Almost two months ago, I met God. Rather, I received an epiphany – God’s revelation through a migrant man. Let me call him Miguel. I met Miguel at a homeless shelter in Tijuana, Mexico, a day after he was deported. He entered the US twenty-two years ago by walking along the San Diego beach and simply crossed the border. He found honest living as car mechanic, eventually owning a body shop and providing for his wife and two beautiful daughters. One day, he was accosted by the police and was immediately deported for not having immigration papers. He told me of his plans to reenter the country as soon as he could. I asked if he understood the great risk of being caught and branded a criminal, never to have any chance of entering the US again. He looked at me, with tears swelling up his reddened eyes, and said: “I have to do it. I want to be with my family. They are my home.” Looking at his teary eyes, I encountered God. It struck me that God embraces a similar risk to be with you and me, willing to pay the cost to be with those whom God loves.

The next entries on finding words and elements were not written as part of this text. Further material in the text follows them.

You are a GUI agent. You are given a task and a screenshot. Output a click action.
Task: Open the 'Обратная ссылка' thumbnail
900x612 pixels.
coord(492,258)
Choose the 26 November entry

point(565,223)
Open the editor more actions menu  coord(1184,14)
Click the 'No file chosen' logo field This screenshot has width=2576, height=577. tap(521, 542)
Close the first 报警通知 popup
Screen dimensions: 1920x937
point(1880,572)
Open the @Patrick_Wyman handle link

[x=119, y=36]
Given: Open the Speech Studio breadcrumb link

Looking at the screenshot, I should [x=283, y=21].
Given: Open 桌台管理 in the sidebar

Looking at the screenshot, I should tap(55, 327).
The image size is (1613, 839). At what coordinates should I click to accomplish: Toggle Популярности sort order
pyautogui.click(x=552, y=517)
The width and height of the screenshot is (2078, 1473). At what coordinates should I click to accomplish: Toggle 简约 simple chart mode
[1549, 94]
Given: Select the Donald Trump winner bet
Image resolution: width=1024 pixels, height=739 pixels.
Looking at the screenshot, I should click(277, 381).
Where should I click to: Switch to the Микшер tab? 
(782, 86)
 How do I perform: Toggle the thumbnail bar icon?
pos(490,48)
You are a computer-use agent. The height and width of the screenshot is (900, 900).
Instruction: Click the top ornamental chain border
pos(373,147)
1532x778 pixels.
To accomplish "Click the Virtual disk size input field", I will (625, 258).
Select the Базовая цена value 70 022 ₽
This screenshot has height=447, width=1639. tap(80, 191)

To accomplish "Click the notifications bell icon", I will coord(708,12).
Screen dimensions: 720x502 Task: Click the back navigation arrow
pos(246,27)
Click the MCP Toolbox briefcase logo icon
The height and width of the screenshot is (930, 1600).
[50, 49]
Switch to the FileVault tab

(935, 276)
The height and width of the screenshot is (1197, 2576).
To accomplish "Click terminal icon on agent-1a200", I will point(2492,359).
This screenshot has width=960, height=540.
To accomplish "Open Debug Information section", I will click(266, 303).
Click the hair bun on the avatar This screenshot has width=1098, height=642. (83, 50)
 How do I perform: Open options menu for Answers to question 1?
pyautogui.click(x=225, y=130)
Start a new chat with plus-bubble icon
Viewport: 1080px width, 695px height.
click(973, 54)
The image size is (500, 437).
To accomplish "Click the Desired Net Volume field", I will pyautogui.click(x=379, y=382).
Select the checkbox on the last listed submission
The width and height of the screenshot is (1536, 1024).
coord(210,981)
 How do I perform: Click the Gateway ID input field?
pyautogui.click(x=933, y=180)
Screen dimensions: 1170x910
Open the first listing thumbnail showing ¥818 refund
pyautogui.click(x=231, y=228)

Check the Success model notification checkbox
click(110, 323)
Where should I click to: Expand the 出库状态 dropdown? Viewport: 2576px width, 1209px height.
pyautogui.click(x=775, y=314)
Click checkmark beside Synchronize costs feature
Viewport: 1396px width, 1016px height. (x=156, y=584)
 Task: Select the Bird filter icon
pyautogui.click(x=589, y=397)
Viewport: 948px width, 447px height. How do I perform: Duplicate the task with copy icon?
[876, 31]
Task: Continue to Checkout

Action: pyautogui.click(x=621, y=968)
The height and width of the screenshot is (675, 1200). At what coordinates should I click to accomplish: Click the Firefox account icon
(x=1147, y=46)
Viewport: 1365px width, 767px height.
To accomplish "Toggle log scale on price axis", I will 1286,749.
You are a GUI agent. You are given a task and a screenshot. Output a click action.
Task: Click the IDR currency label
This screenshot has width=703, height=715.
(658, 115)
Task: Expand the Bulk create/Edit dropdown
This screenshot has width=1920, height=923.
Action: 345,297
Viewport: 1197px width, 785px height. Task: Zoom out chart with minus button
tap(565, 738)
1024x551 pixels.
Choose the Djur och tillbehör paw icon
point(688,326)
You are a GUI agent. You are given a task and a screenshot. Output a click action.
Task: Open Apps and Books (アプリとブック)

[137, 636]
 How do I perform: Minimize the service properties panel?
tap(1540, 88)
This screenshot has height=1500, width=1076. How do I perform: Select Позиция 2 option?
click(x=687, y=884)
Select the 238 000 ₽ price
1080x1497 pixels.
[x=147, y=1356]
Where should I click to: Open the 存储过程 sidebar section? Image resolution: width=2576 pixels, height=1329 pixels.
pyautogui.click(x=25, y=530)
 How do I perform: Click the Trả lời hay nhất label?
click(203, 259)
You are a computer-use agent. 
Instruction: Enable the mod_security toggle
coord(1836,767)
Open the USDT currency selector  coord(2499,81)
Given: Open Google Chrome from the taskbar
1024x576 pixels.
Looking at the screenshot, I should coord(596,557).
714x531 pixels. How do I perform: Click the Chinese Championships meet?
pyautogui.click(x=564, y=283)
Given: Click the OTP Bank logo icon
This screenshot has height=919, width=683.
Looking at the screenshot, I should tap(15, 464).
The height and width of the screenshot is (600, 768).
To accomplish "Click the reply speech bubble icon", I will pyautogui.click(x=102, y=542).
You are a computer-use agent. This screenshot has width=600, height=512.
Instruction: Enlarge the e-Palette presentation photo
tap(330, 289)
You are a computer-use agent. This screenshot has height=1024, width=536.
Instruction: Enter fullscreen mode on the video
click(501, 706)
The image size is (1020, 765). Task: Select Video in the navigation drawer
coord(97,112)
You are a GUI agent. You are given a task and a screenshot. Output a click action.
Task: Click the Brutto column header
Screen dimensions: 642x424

Today we celebrate the love of a God who humbly became human like us. Jesus, Word of God, Who is God, became one of us. He built his house next to ours, lived among us, ate like us, suffered with us, for us, to save us. He came as a child, a poor child, born in a humble manger. To a poor family. To serve and give his life because he loves us. He wants to make us God’s home, God’s favorite hiding place. God is crazy in love with us. Like people who love, God wants to be one with us whom He loves.
Today, we celebrate a love born in the crib and continue to the cross. In Miguel, God reveals to me a love willing to accept all costs to be with the beloved. When we look at a person who is poor (or migrant), who loves, who forgives, we see God. God who is poor, who loves, who forgives. God chooses to show God’s light most clearly through human beings, through you and me. Through us who are poor, weak, and sinful. This is the glory of God’s humility. The light of God’s love.
What if God wants to surprise us in humble and unexpected ways, revealing Godself in the least of those we interact during these festive days? What if God desires to encounter us in our poverty and humility?